Amendment No. 1 to Schedule 13D
This Amendment No. 1 to Schedule 13D (Amendment No. 1) is being jointly filed pursuant to Rule
13d-1 under the Securities Exchange Act of 1934, as amended (the Exchange Act), by (i) Grupo Argos S.A., a sociedad anónima incorporated in the Republic of Colombia (Grupo
Argos), (ii) Cementos Argos S.A., a sociedad anónima incorporated in the Republic of Colombia (Cementos Argos), (iii) Argos SEM, LLC, a Delaware limited liability company (Argos SEM) and (iv) Valle Cement
Investments Inc., a sociedad anónima incorporated in the Republic of Panama (Valle Cement and, together with Argos SEM, the Argos Parties) and amends and supplements the statement on Schedule 13D filed by the Argos
Parties on January 22, 2024 (the Schedule 13D), related to the shares of Class A common stock, par value $0.01 per share (the Class A Common Stock) and issued and outstanding share of preferred stock, par value
$0.01 per share, of Summit Materials, Inc., a Delaware corporation (the Issuer). The Items below amend the information disclosed under the corresponding Items of the Schedule 13D as described below. Except as specifically provided
herein, this Amendment No. 1 does not modify any of the information previously reported in the Schedule 13D. Capitalized terms used herein without definition shall have the meaning set forth in the Schedule 13D.

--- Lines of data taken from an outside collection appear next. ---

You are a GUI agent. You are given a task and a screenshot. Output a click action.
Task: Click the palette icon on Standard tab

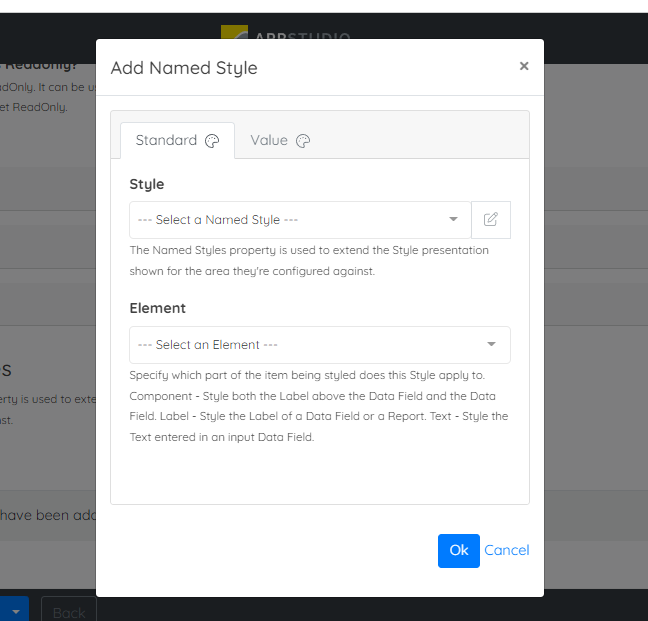212,141
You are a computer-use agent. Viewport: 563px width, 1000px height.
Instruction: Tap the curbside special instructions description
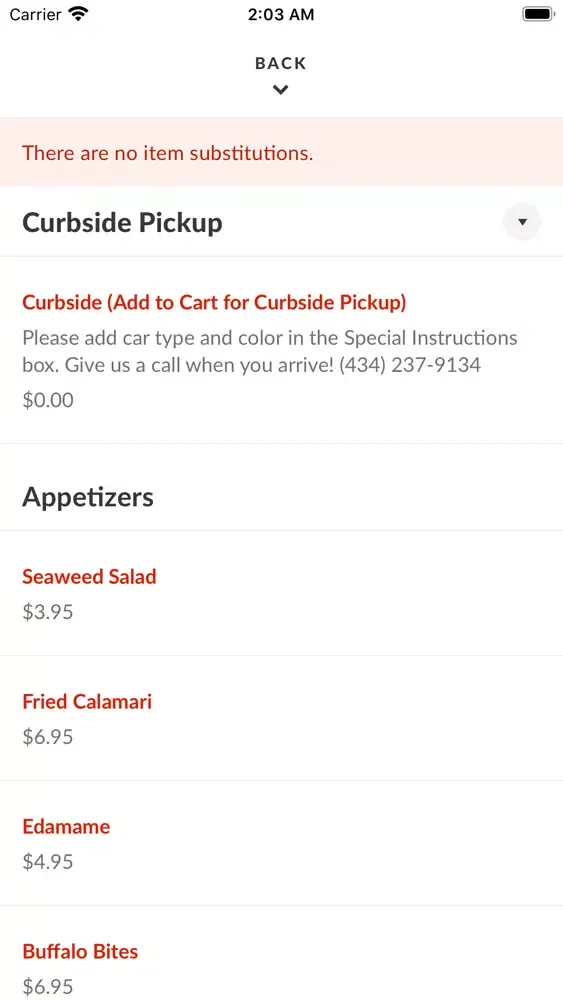click(x=270, y=351)
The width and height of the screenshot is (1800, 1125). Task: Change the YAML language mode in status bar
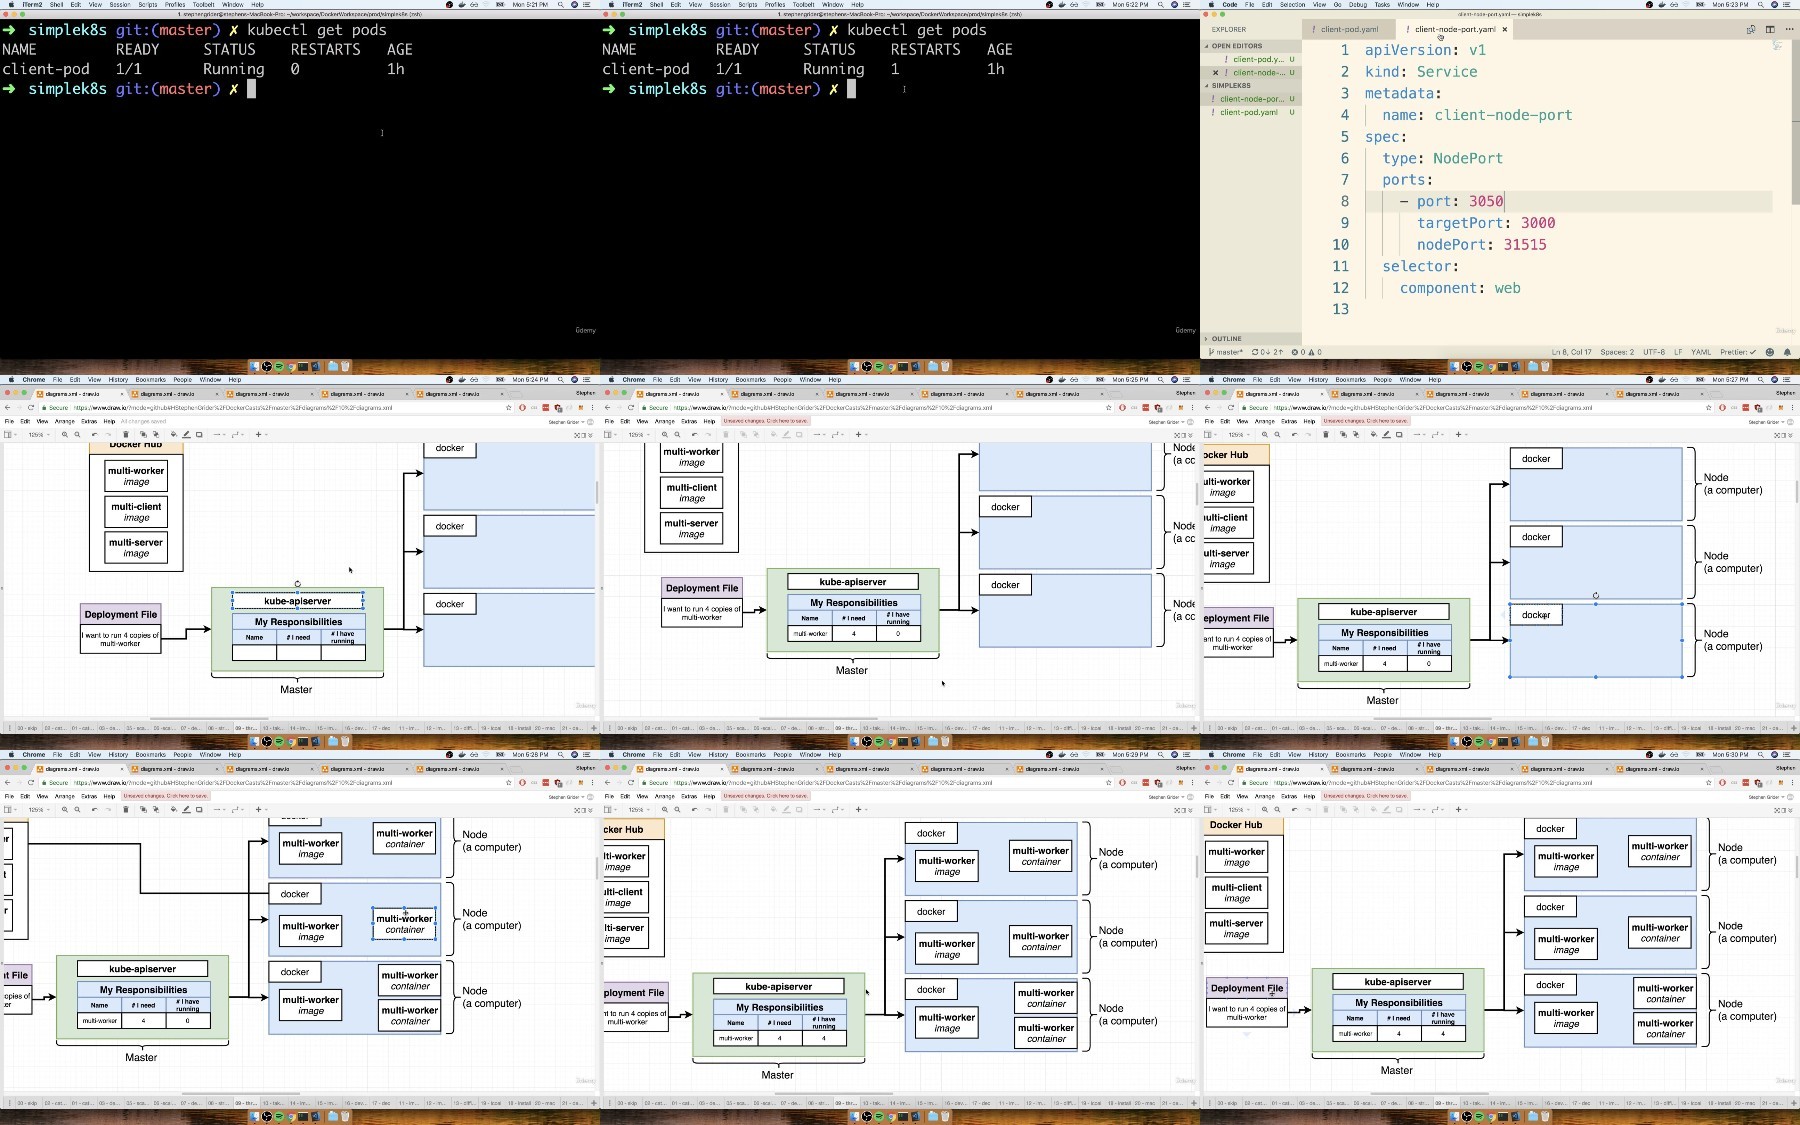pos(1701,352)
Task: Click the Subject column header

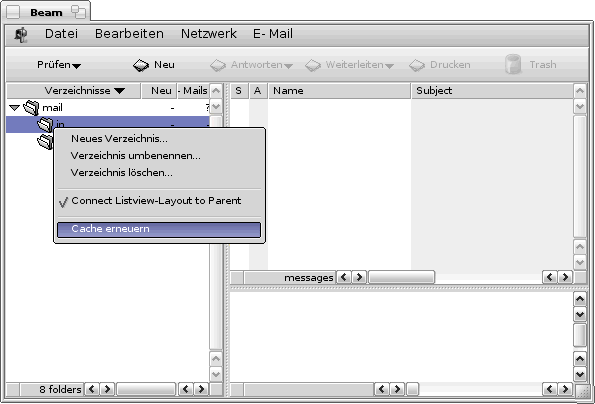Action: coord(492,91)
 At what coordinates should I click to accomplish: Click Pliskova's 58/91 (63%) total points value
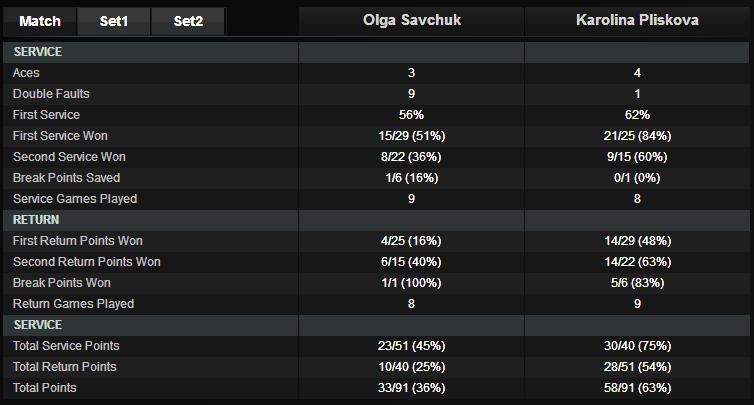(637, 388)
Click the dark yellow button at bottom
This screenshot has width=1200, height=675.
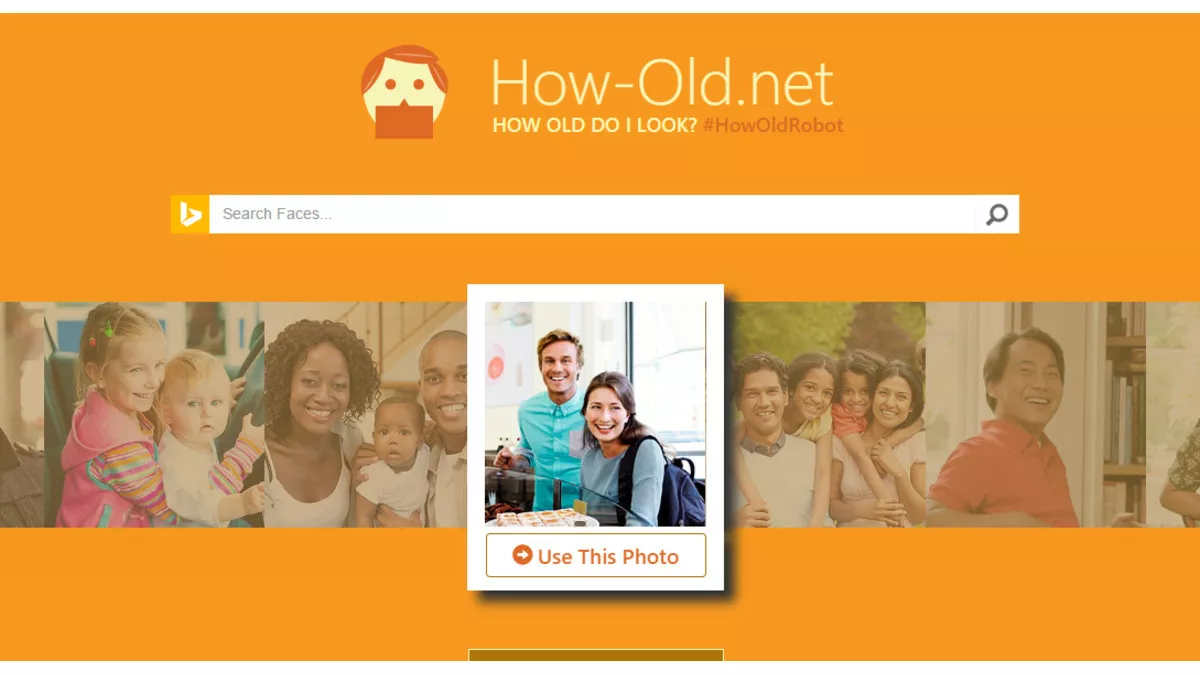(x=596, y=655)
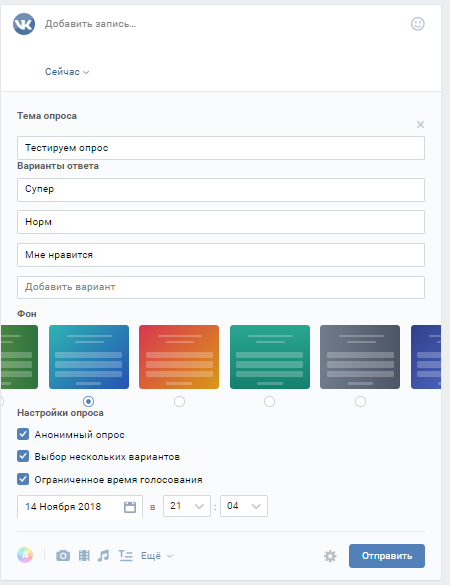Open the calendar date picker icon
The image size is (450, 585).
point(130,507)
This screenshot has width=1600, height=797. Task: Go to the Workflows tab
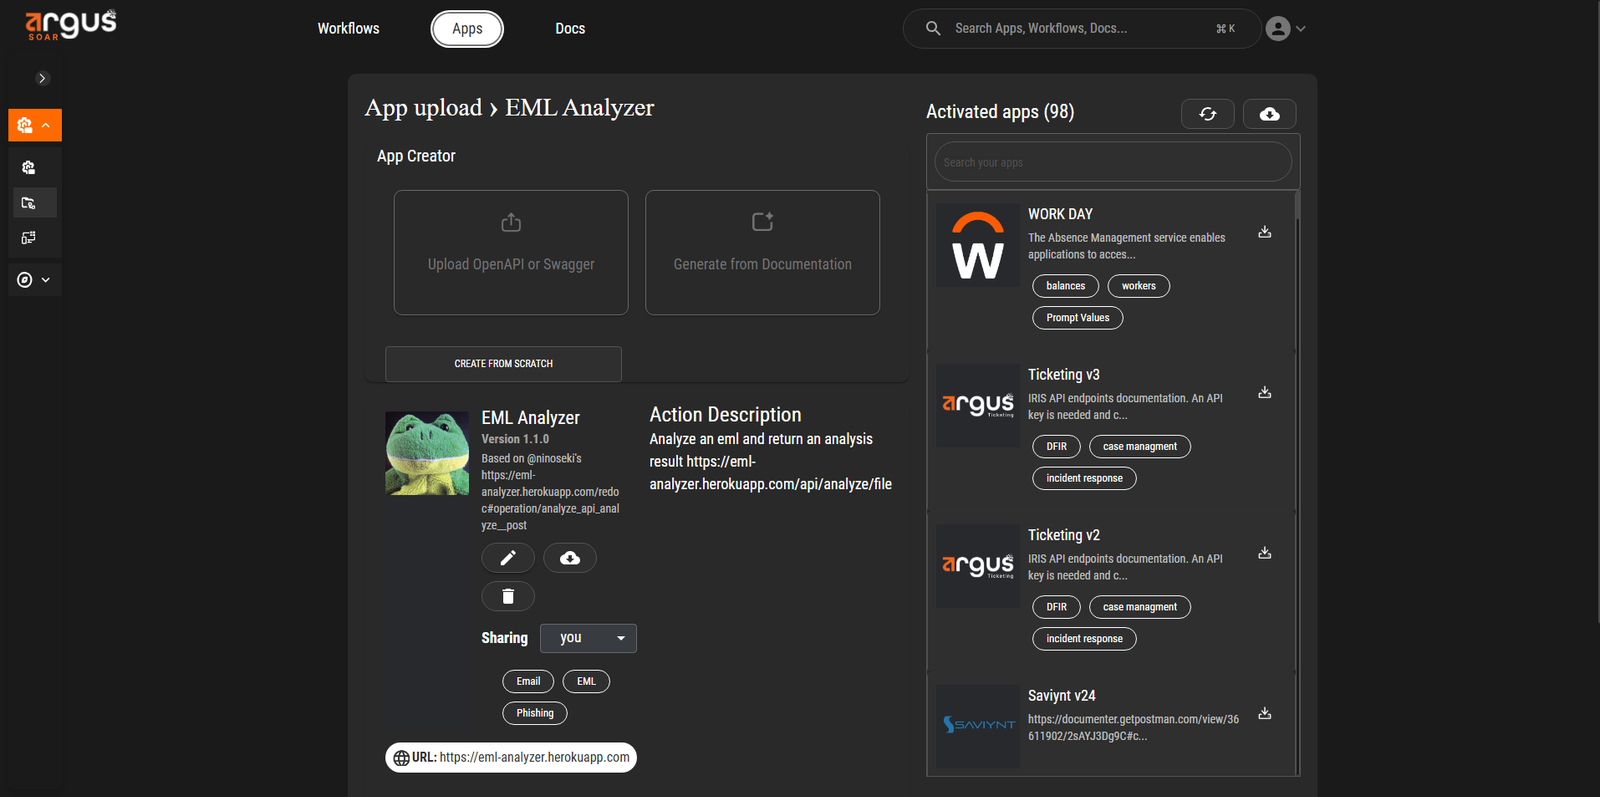coord(348,29)
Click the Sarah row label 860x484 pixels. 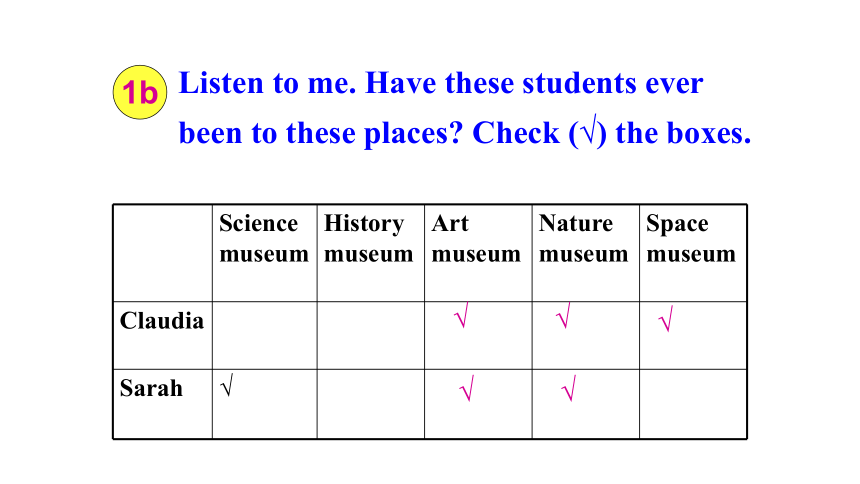[x=151, y=388]
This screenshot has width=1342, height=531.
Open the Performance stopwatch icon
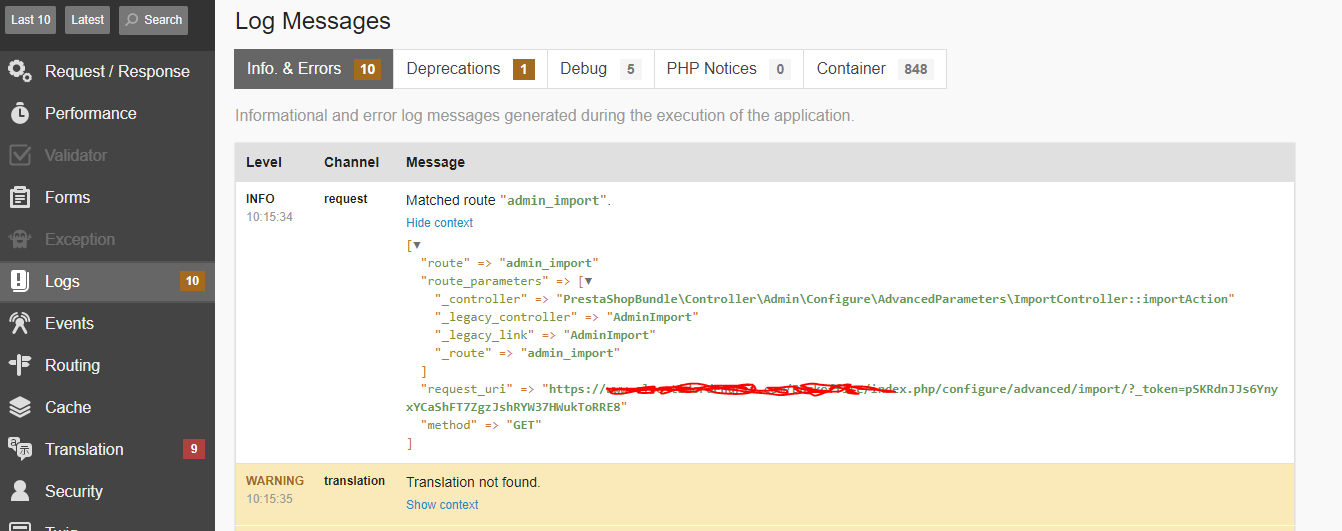(x=19, y=113)
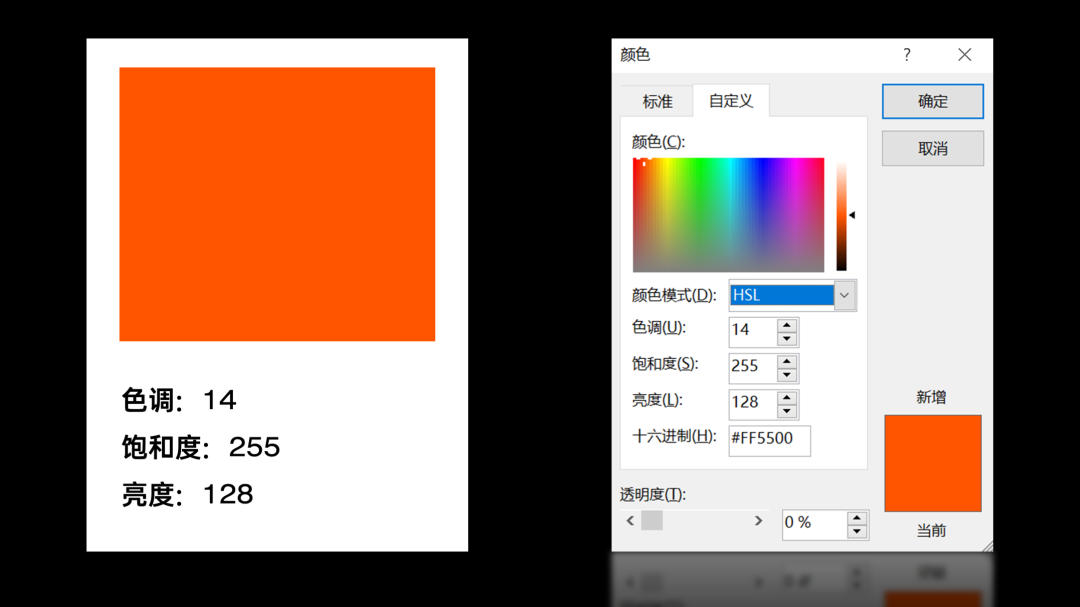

Item 4. Purpose of Transaction
Item 4 of the Schedule 13D is hereby amended and supplemented as follows:
Merger Agreement
On
November 24, 2024, the Issuer entered into an Agreement and Plan of Merger (the Merger Agreement) with Quikrete Holdings, Inc., a Delaware corporation (Purchaser), and Soar Subsidiary, Inc., a Delaware corporation and a
wholly owned subsidiary of Purchaser (Merger Sub). Upon the terms and subject to the conditions set forth in the Merger Agreement, Merger Sub will merge with and into the Issuer (the Merger), with the Issuer surviving as a
wholly owned subsidiary of Purchaser.
Pursuant to the Merger Agreement, at the effective time of the Merger (the Effective
Time), each issued and outstanding share of the Issuers (i) Class A Common Stock and (ii) Class B common stock, par value $0.01 per share (together with the Class A Common Stock described in the foregoing clause (i), Company Common
Shares and each, a Company Common Share) (other than any Company Common Shares that are held by the Issuer as treasury stock or held by Purchaser, Merger Sub or any other subsidiary of Purchaser or the Issuer or any Company Common
Shares as to which appraisal rights have been properly exercised in accordance with Delaware law), will automatically be canceled and retired and converted into the right to receive $52.50 per share in cash, without interest and subject to deduction
for any required withholding.
Pursuant to the Merger Agreement, at the Effective Time, any shares of preferred stock of the Issuer, par
value $0.01 per share, outstanding immediately prior to the Effective Time will automatically be canceled and retired for no consideration and will cease to exist.
Voting Agreement
On
November 24, 2024, concurrently with the execution and delivery of the Merger Agreement, in their respective capacities as record and beneficial owners of Company Common Shares, Cementos Argos, Argos SEM and Valle Cement (collectively, the
Supporting Shareholders) entered into a Voting Agreement (the Voting Agreement) with Purchaser, pursuant to which the Supporting Shareholders agree, among other things, to vote their Company Common Shares in favor of any
proposal to approve the adoption of the Merger Agreement and approve the Merger.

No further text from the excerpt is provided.